The MHSA requires collected revenue to be distributed across five specific components to ensure a comprehensive continuum of mental health care. The five components are:

Community Services and Supports (CSS), which receives the largest portion of funds for direct services, including intensive case management like Full Service Partnerships (FSP).
Prevention and Early Intervention (PEI) programs, designed to prevent mental illnesses from becoming severe by promoting wellness.
Workforce Education and Training (WET) to improve the capacity and competency of the mental health workforce.
Capital Facilities and Technological Needs (CFTN) to enhance the infrastructure of the behavioral health system.
Innovation (INN) programs to test new practices that may lead to improved service delivery.

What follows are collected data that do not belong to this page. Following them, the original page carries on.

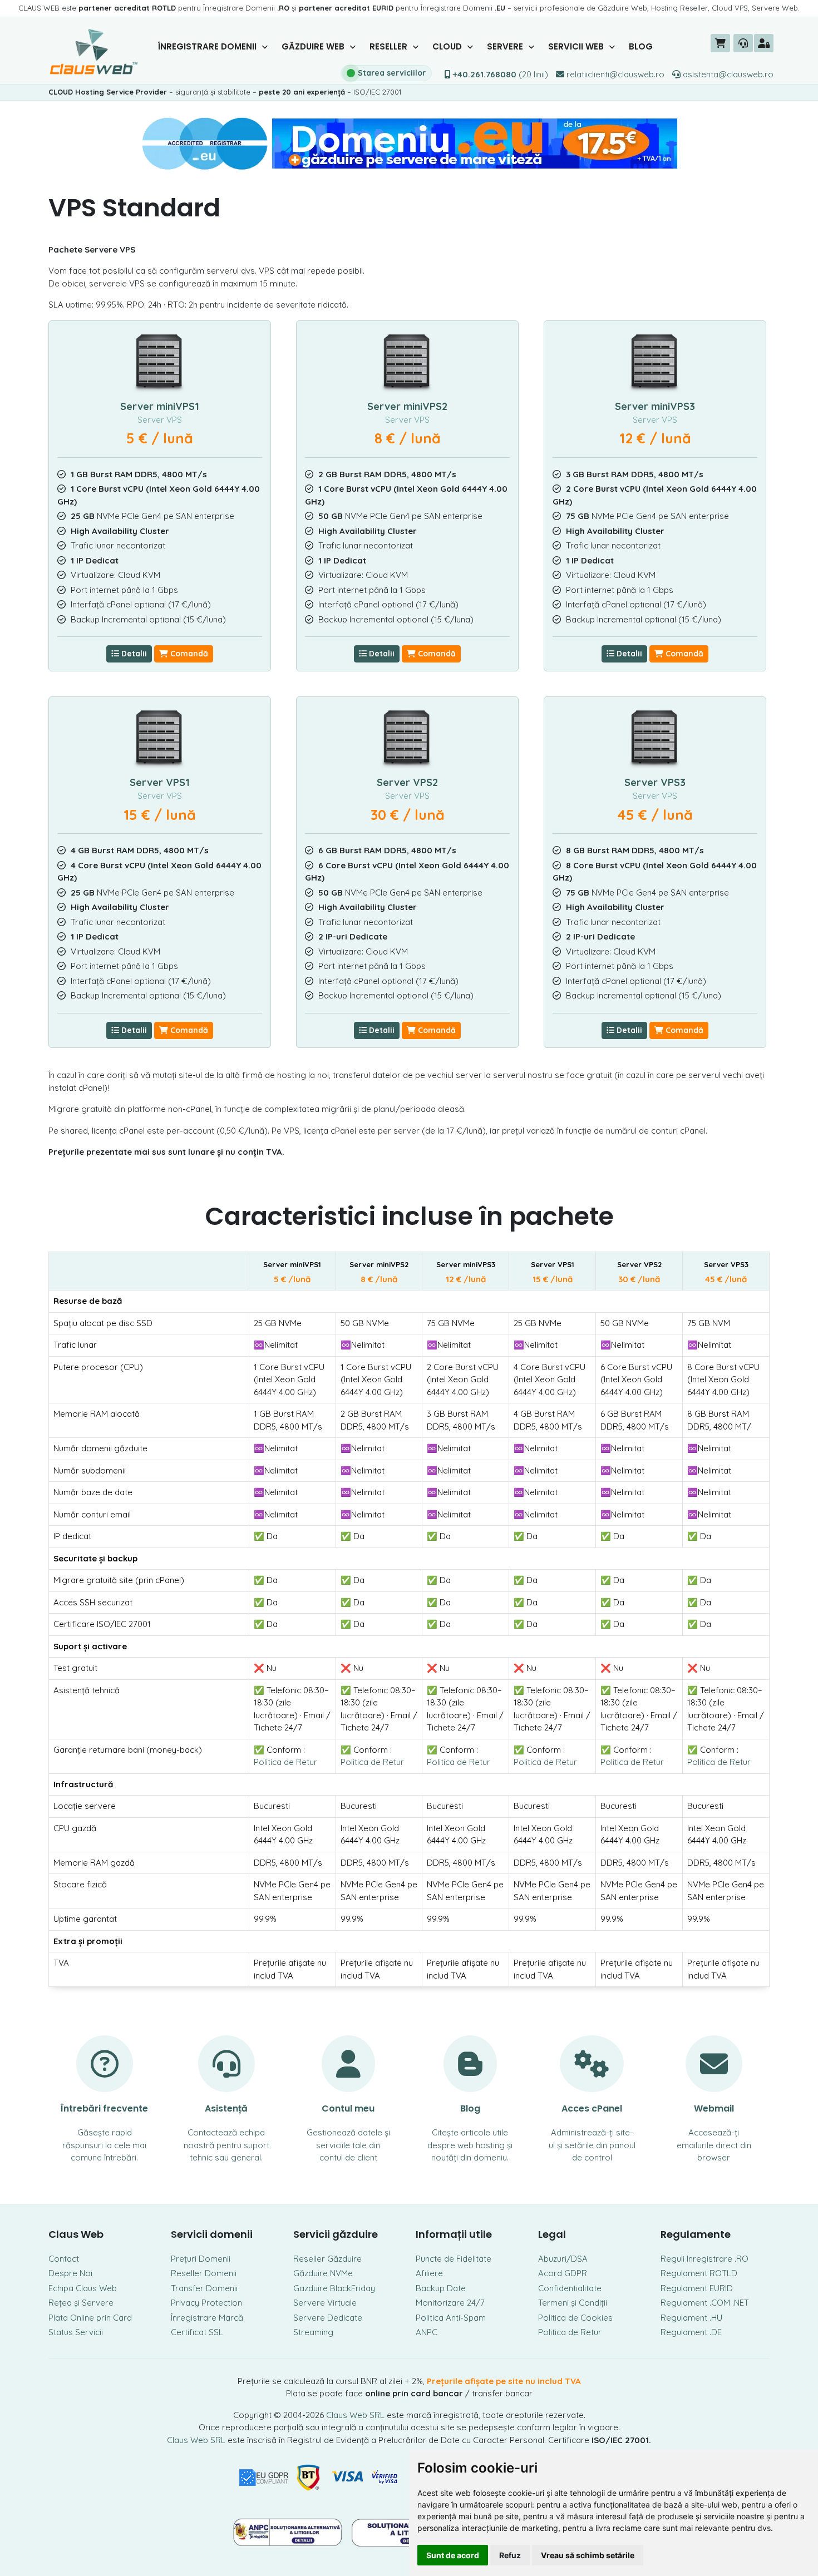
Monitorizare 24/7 (450, 2302)
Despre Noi (70, 2273)
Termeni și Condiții (572, 2302)
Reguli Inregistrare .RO (704, 2258)
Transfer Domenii (204, 2288)
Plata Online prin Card (90, 2317)
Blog (641, 46)
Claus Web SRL (355, 2415)
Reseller (389, 46)
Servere (506, 46)
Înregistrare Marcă (207, 2317)
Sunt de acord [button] (452, 2555)
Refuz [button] (510, 2555)
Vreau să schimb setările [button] (587, 2555)
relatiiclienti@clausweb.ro (614, 74)
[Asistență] (743, 43)
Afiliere (429, 2273)
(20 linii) (500, 74)
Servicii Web (577, 46)
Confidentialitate (570, 2288)
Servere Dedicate (327, 2317)
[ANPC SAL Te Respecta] (288, 2531)
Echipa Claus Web (82, 2288)
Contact (63, 2258)
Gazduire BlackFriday (334, 2288)
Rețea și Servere (81, 2302)
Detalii (133, 654)
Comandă (188, 654)
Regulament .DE (691, 2332)
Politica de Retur (285, 1762)
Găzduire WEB (314, 46)
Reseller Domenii (203, 2273)
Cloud (448, 46)
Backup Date (441, 2288)
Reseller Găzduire (327, 2258)
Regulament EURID (697, 2288)
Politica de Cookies (575, 2317)
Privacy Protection (206, 2302)
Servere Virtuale (325, 2302)
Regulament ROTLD (699, 2273)
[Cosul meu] (720, 43)
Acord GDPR (562, 2273)
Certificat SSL (197, 2332)
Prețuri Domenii (200, 2258)
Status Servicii (75, 2332)
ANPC (426, 2332)
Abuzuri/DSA (563, 2258)
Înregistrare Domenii (208, 46)
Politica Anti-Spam (451, 2317)
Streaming (313, 2332)
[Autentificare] (763, 43)
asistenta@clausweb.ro (727, 74)
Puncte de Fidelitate (453, 2258)
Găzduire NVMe (323, 2273)
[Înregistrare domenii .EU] (409, 142)
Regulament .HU (691, 2317)
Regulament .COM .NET (705, 2302)
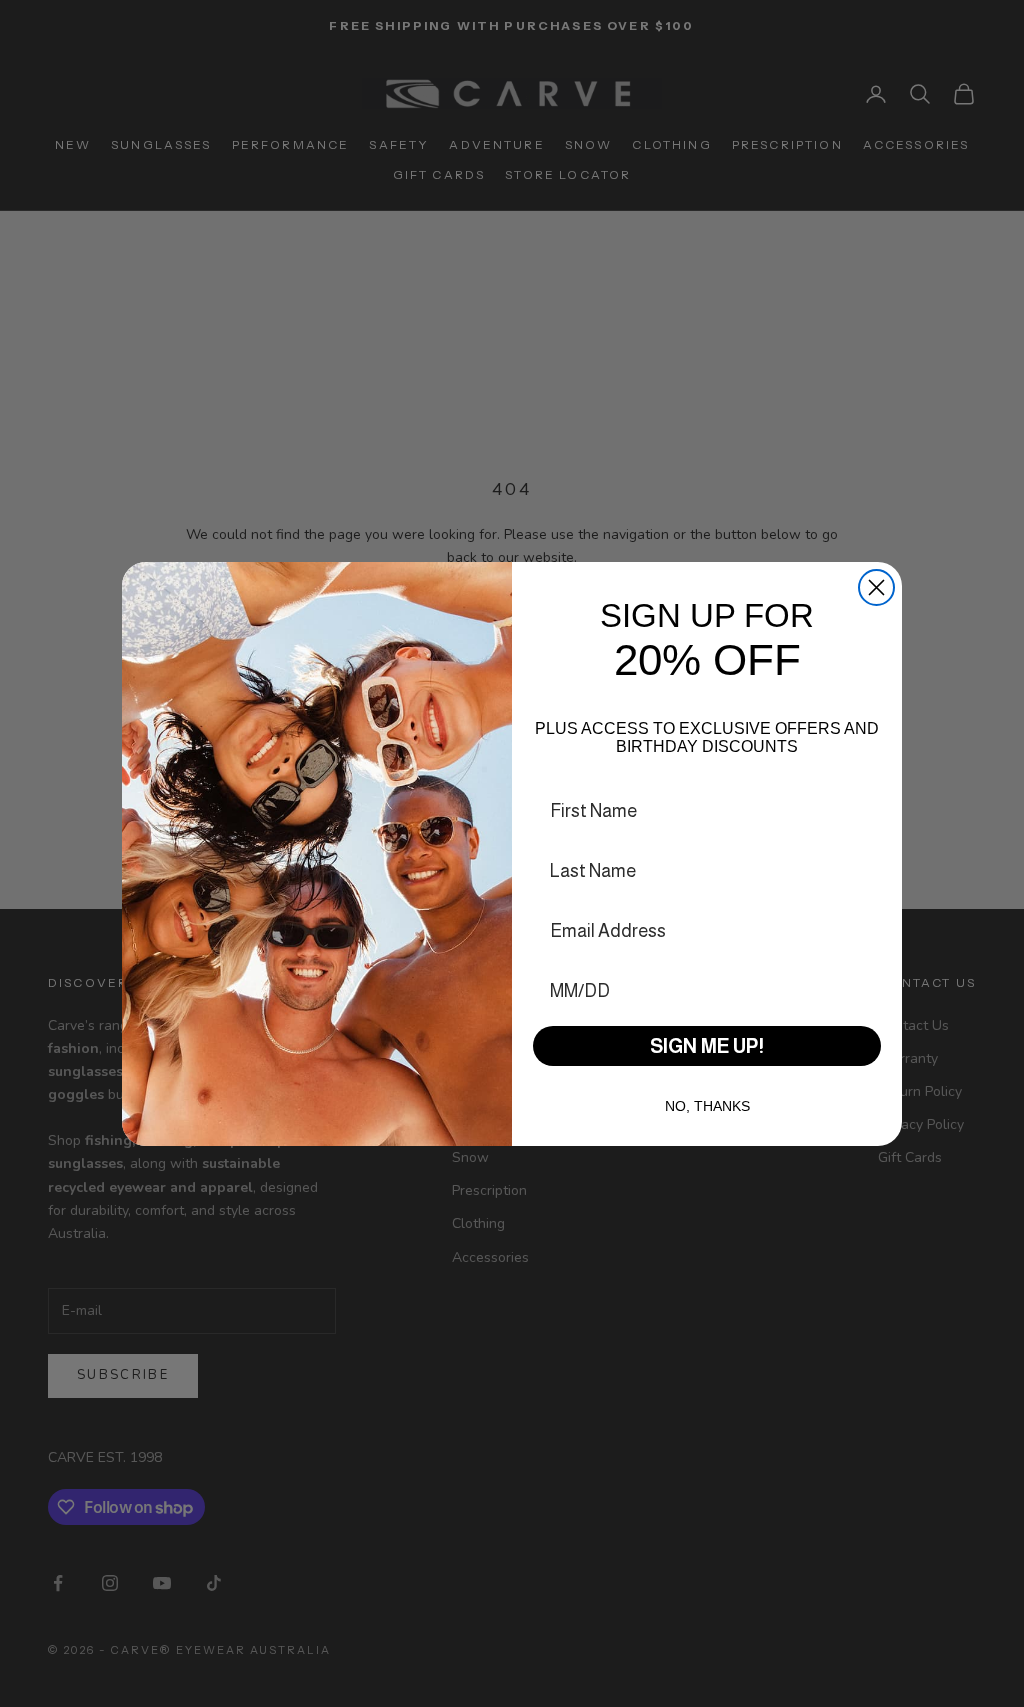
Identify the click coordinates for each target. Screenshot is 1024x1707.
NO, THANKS (707, 1106)
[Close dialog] (876, 587)
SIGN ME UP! (707, 1046)
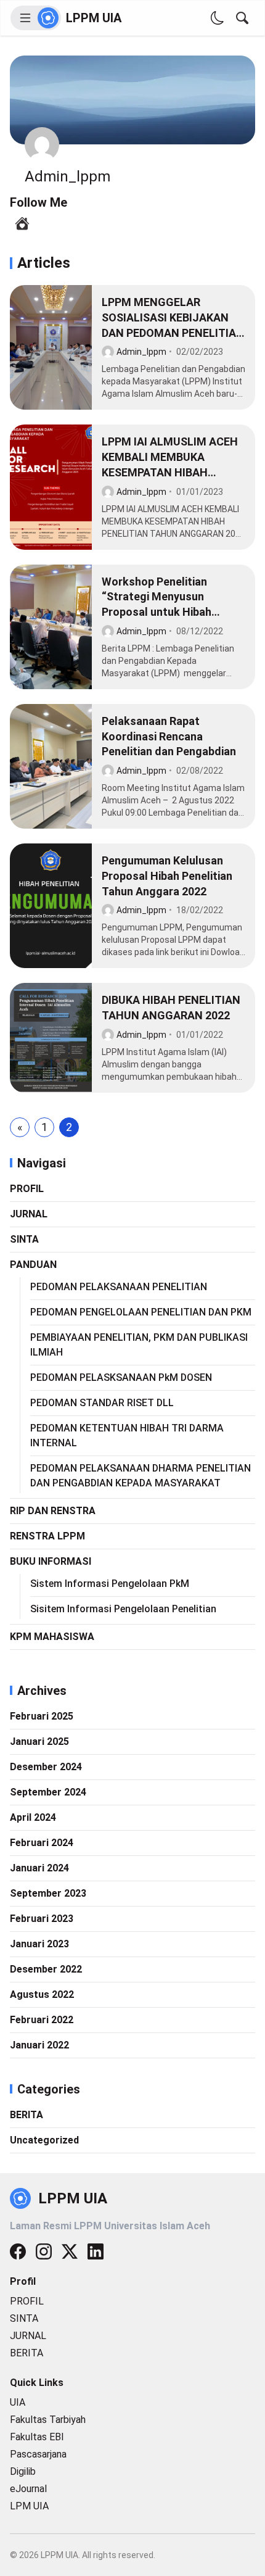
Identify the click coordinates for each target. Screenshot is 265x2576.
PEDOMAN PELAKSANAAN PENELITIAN (118, 1287)
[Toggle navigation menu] (35, 18)
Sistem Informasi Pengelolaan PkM (109, 1583)
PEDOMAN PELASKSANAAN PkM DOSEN (121, 1377)
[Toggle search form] (242, 18)
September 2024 (48, 1792)
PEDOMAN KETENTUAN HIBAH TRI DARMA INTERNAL (127, 1435)
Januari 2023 (39, 1944)
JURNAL (28, 1214)
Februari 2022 (41, 2020)
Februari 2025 (41, 1716)
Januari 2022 (39, 2045)
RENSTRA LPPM (47, 1536)
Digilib (23, 2471)
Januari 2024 (39, 1868)
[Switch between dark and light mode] (217, 18)
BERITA (26, 2115)
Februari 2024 (41, 1843)
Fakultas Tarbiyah (48, 2419)
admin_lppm (141, 352)
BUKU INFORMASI (50, 1561)
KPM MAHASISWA (52, 1636)
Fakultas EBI (37, 2437)
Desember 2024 (46, 1767)
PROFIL (27, 1189)
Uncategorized (44, 2140)
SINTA (24, 1239)
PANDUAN (33, 1264)
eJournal (28, 2489)
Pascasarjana (38, 2454)
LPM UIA (29, 2506)
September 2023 (48, 1893)
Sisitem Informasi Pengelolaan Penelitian (123, 1609)
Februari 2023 (41, 1918)
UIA (17, 2402)
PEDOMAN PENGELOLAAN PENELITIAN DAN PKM (140, 1312)
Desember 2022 (46, 1969)
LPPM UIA (93, 17)
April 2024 (33, 1817)
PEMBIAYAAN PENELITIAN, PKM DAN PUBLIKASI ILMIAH (139, 1344)
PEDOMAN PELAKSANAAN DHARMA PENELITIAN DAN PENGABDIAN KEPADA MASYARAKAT (140, 1475)
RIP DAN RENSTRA (53, 1511)
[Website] (22, 223)
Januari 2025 (39, 1741)
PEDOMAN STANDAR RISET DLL (102, 1403)
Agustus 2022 (42, 1994)
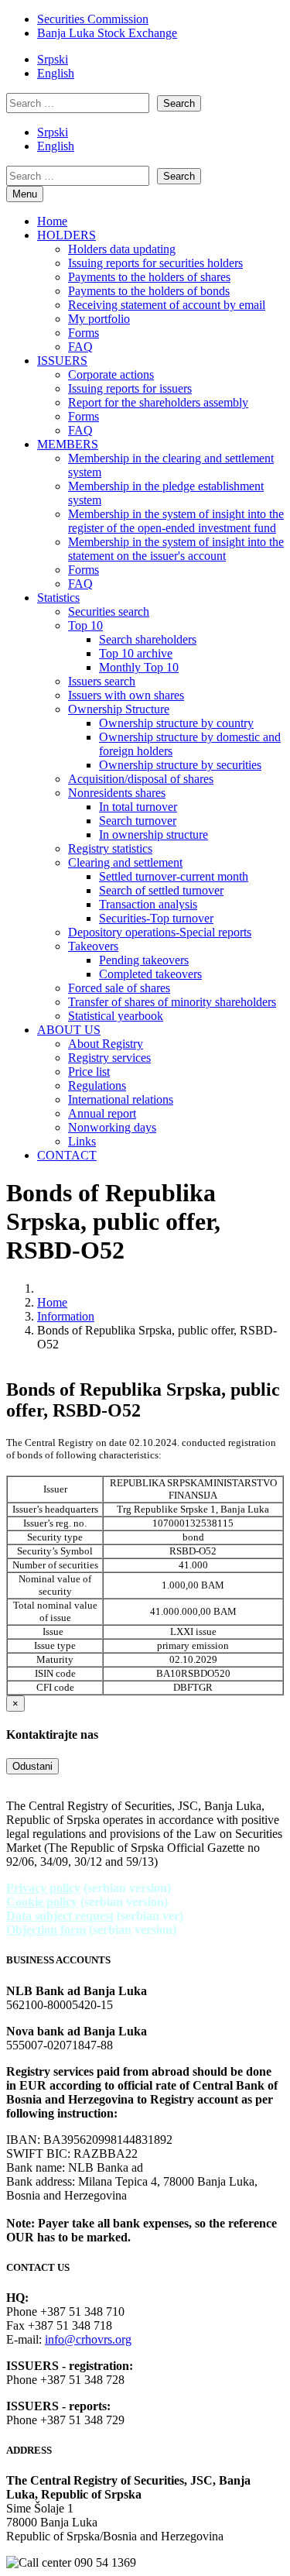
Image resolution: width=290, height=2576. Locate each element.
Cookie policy (41, 1901)
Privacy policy (43, 1887)
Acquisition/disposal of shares (140, 778)
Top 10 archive (135, 653)
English (55, 73)
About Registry (105, 1043)
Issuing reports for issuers (130, 388)
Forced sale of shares (119, 987)
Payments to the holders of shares (149, 276)
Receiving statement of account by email (166, 304)
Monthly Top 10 (139, 667)
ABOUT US (69, 1029)
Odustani (32, 1766)
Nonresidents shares (116, 792)
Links (82, 1141)
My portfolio (99, 318)
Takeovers (93, 946)
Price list (89, 1071)
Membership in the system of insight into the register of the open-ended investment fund (176, 520)
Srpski (52, 59)
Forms (83, 332)
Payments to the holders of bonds (149, 290)
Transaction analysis (148, 904)
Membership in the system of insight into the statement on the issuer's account (176, 548)
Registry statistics (110, 848)
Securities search (108, 611)
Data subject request (60, 1915)
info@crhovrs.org (88, 2339)
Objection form (46, 1929)
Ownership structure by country (176, 723)
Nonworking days (112, 1127)
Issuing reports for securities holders (155, 263)
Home (52, 221)
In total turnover (138, 806)
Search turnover (137, 820)
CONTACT (67, 1155)
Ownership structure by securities (180, 764)
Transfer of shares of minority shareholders (172, 1001)
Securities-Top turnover (156, 918)
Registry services (109, 1057)
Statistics (58, 597)
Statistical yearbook (115, 1015)
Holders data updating (122, 249)
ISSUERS (62, 360)
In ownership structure (153, 834)
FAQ (80, 346)
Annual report (102, 1113)
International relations (120, 1099)
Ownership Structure (118, 709)
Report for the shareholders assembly (158, 402)
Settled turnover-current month (173, 876)
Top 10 (85, 625)
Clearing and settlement (125, 862)
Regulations (97, 1085)
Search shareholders (147, 639)
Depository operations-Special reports (159, 932)
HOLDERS (66, 235)
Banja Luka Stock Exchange (107, 32)
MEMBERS (67, 444)
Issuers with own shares (126, 695)
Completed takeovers (150, 974)
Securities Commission (92, 19)
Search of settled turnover (161, 890)
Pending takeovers (144, 960)
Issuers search (101, 681)
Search (179, 103)
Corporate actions (111, 374)
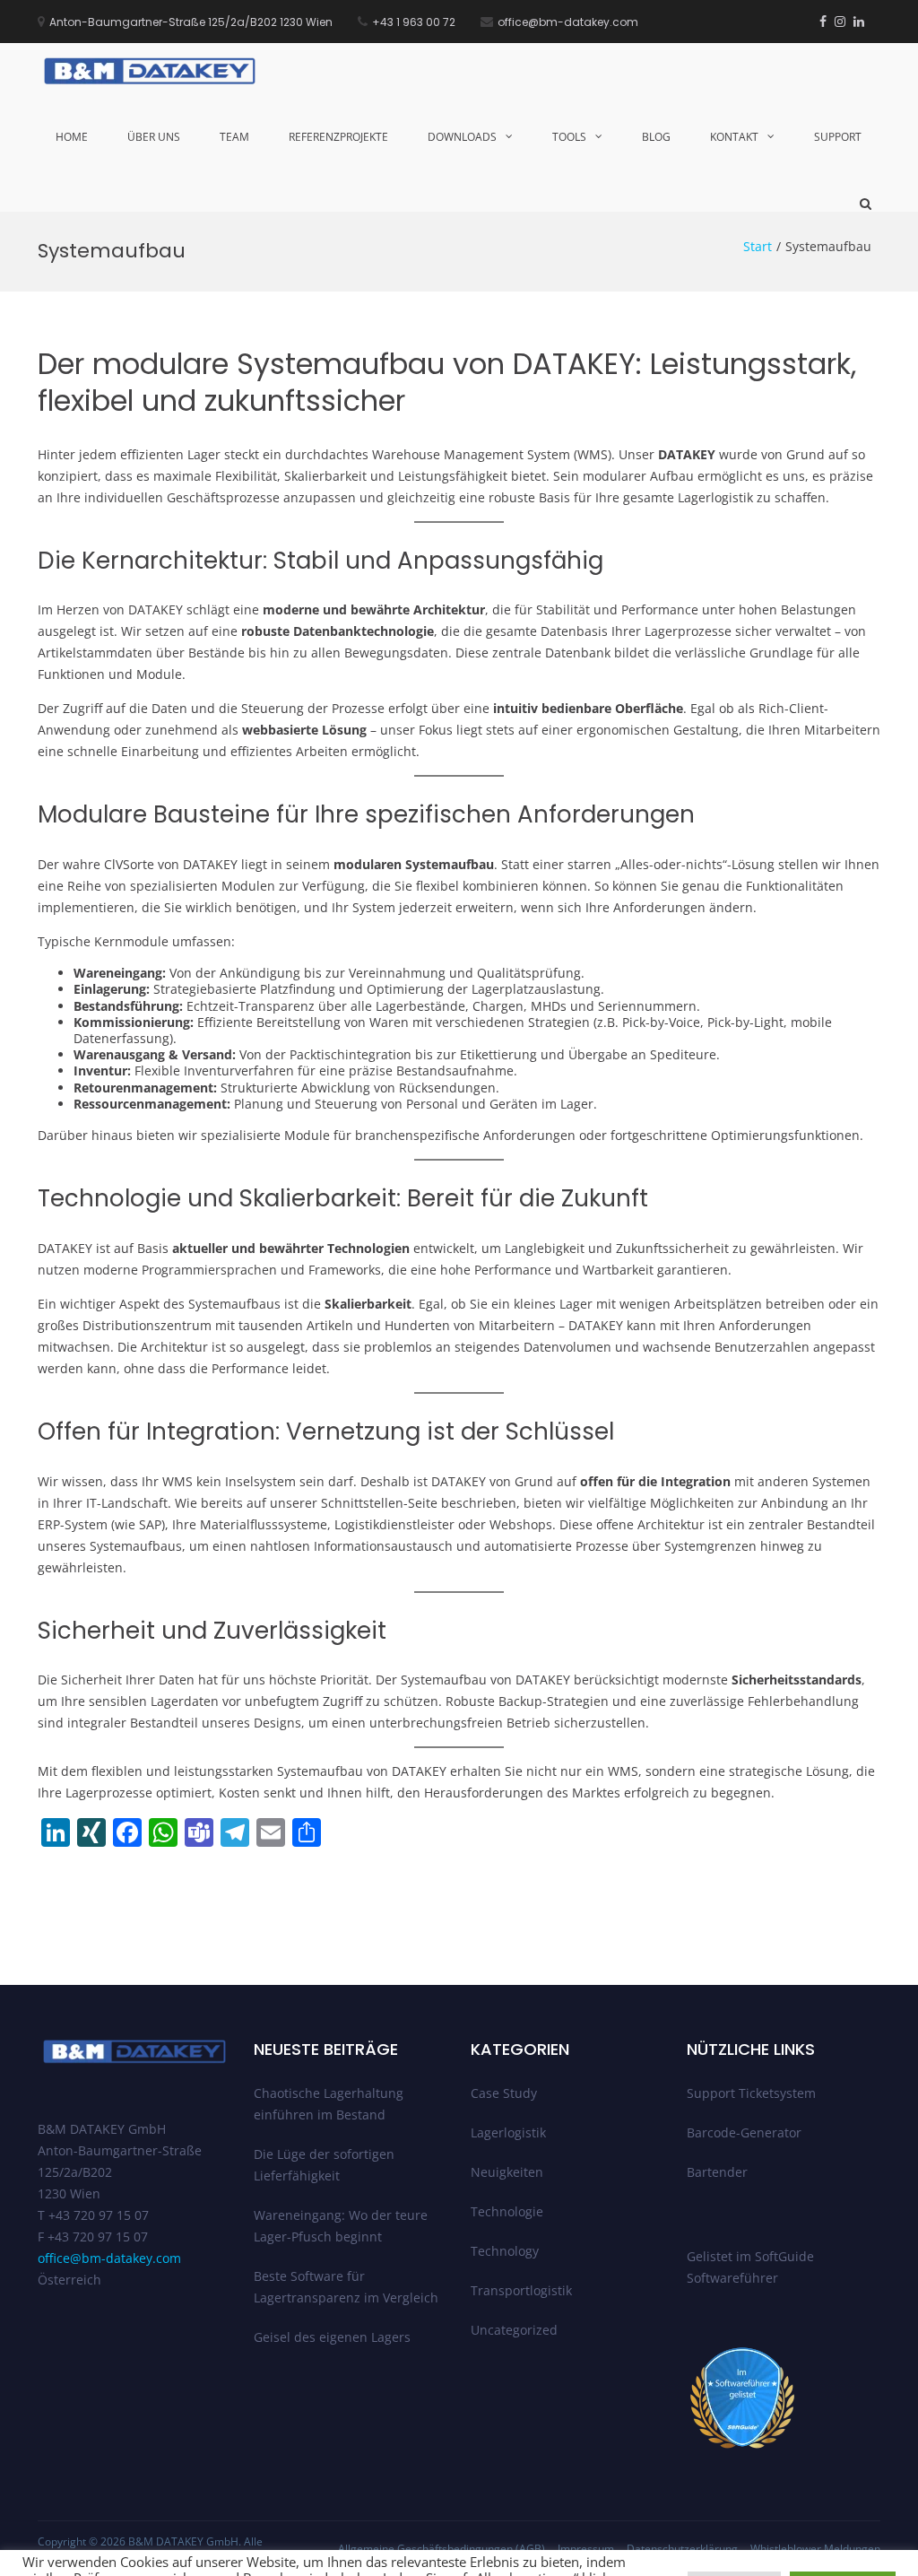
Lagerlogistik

Reporting and Payment Requirements

Taxpayers subject to the MHSA surcharge must report it annually when filing their California Personal Income Tax Return, Form 540. The specific liability is calculated and included on the appropriate line or schedule of the return. Taxpayers should consult the Franchise Tax Board (FTB) for the most current instructions and documentation.

High-income earners must make quarterly estimated tax payments throughout the year to cover their total expected state tax liability, including the MHSA surcharge. Taxpayers expecting to owe at least $500 in tax must make estimated payments using Form 540-ES. The FTB provides specific instructions for calculating these payments, especially for those whose income exceeds $1,000,000.